Alors que pendant des années la prévention a été présentée comme le fer de la lance de la lutte contre le cancer, il semble que le mouvement s’inverse actuellement. Des groupes d’experts proposent en effet de réduire les examens de dépistage pour la prostate et l’utérus et ils soulignent que ces dépistages ne sont pas sans poser des problèmes.

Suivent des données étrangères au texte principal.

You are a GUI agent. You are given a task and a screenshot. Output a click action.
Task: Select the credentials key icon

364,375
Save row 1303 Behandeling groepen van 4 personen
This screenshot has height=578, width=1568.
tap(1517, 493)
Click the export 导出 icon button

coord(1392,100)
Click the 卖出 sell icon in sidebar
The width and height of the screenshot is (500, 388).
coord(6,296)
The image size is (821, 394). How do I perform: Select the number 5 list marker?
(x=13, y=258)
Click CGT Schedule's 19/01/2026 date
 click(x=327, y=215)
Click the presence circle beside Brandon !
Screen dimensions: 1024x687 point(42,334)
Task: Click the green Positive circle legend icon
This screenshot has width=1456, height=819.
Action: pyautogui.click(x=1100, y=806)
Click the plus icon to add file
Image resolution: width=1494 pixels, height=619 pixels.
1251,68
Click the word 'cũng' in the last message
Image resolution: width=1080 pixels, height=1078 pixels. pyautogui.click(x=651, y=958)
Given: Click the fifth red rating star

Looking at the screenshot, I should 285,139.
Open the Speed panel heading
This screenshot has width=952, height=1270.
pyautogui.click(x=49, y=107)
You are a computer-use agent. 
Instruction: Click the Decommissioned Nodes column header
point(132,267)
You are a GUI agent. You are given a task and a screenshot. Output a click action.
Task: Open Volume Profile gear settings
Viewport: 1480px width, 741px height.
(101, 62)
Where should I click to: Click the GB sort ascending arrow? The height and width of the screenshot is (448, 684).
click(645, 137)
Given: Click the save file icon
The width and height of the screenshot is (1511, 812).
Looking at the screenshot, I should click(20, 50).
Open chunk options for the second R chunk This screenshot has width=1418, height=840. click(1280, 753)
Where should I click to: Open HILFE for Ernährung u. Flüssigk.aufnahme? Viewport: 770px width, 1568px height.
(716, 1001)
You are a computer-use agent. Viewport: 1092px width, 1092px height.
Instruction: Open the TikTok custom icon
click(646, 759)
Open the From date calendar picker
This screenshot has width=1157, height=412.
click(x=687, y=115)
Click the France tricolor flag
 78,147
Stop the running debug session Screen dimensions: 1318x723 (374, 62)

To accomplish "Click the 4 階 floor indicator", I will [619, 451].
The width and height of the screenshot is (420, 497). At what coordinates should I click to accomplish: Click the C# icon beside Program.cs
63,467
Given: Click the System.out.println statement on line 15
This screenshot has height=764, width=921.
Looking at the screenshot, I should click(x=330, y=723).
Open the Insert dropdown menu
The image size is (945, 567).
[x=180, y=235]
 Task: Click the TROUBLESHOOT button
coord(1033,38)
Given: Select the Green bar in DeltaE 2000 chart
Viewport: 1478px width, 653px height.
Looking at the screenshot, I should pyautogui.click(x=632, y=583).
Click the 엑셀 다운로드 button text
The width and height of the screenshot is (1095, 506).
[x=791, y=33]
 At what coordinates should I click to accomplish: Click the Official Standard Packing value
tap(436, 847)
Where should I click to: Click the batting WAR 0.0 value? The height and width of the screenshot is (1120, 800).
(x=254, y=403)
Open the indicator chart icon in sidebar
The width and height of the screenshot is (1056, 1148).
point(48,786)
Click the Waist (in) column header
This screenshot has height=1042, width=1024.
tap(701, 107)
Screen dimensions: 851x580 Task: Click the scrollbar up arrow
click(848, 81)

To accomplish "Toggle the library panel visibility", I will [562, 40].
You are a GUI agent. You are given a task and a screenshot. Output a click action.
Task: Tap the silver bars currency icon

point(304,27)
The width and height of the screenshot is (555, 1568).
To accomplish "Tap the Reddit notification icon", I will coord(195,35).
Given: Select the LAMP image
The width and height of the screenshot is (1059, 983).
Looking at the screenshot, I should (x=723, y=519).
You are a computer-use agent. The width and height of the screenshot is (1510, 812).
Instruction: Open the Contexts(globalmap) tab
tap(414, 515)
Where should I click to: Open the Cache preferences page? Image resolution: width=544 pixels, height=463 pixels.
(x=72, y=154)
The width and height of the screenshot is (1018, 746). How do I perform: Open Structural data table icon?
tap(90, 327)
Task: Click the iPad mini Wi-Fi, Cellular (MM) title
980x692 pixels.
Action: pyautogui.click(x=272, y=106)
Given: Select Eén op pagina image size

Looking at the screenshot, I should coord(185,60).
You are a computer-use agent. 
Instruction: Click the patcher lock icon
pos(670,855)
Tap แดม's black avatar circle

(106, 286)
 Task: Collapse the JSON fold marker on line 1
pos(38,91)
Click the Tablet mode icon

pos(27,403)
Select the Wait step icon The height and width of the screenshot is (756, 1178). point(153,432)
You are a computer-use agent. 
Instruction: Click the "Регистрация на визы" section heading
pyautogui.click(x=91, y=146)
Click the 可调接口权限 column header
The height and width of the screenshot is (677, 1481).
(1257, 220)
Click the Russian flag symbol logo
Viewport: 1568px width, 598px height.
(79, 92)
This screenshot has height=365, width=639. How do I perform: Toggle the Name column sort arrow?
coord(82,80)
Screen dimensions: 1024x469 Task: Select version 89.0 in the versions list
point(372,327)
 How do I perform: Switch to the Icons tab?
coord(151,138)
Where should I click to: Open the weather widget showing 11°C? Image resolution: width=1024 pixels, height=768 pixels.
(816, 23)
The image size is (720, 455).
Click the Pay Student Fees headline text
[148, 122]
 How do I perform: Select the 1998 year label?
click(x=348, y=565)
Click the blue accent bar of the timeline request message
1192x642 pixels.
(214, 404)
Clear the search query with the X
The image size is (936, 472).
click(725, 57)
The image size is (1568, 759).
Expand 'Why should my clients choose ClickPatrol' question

C’est le United States Preventive Services Task Force aux Etats Unis qui a jeté le premier un pavé dans la mare l’année dernière en affirmant que les mammographies ne semblaient pas présenter d’intérêt pour les femmes dans leur quarantaine, et que les femmes âgées de 50 à 74 ans pourraient se contenter d’une mammographie tous les deux ans, au lieu d’une mammographie annuelle. Cette année, c’est l’analyse des P.S.A., requise pour la prévention des cancers de la prostate, qui a été accusée de faire plus de mal que de bien. Le même rapport suggère de réduire la fréquence des dépistages des cancers du col de l’utérus par le test PAP tous les 3 ans, au lieu d’un rythme annuel.
Ce sont les progrès dans la connaissance de ces maladies qui conduisent les médecins à adopter ces positions. Le cancer a été découvert en 1845 par un médecin allemand, Rudolf Virchow, qui a examiné des tumeurs lors d’autopsies et conclu qu’elles étaient des croissances incontrôlées qui se répandaient dans le corps et provoquaient la mort. Ce médecin avait examiné des cancers mortels ; mais il y en a quantité d’autres. Ainsi, sur les dernières années, les chercheurs ont trouvé que beaucoup de cancers, si ce n’est la plupart, sont inoffensifs. Ils se développent très lentement ou cessent totalement de croître. « Nous sommes en train de passer d’une définition du cancer datant de 1845 à une définition du 21ème siècle », explique le docteur Brawley, qui préside l’American Cancer Society.
La question n’est donc plus seulement de trouver un cancer. Il s’agit aussi de savoir si ce cancer est potentiellement mortel. Deux récents essais de dépistage du cancer de la prostate ont jeté des doutes sur leur capacité à sauver des vies, et ils se sont avérés très invalidants pour les patients, des hommes qui n’auraient pas été affectés outre mesure par leur cancer. Les études sur la mammographie ont montré qu’elle a permis de dépister 138.000 cas de cancer chaque année. Mais pour 120.000 à 134.000 d’entre eux, le cancer trouvé avait ou bien déjà atteint un stade mortel, ou bien, au contraire, il progressait trop lentement pour poser une réelle menace. Sur la dernière décennie, les experts du cancer ont accumulé de plus en plus de preuves de la très relative efficacité des dépistages, qui ne permettraient de détecter des cancers dangereux à un stade précoce que dans des cas peu nombreux.
Mais il sera difficile à faire comprendre aux usagers et aux médecins généralistes qui sont en contact régulier avec les patients, et qui redoutent d’avoir à leur expliquer pourquoi on leur refuse le dépistage. Mais le Docteur Brawley est optimiste, et il affirme que les points de vue sont déjà en train de changer.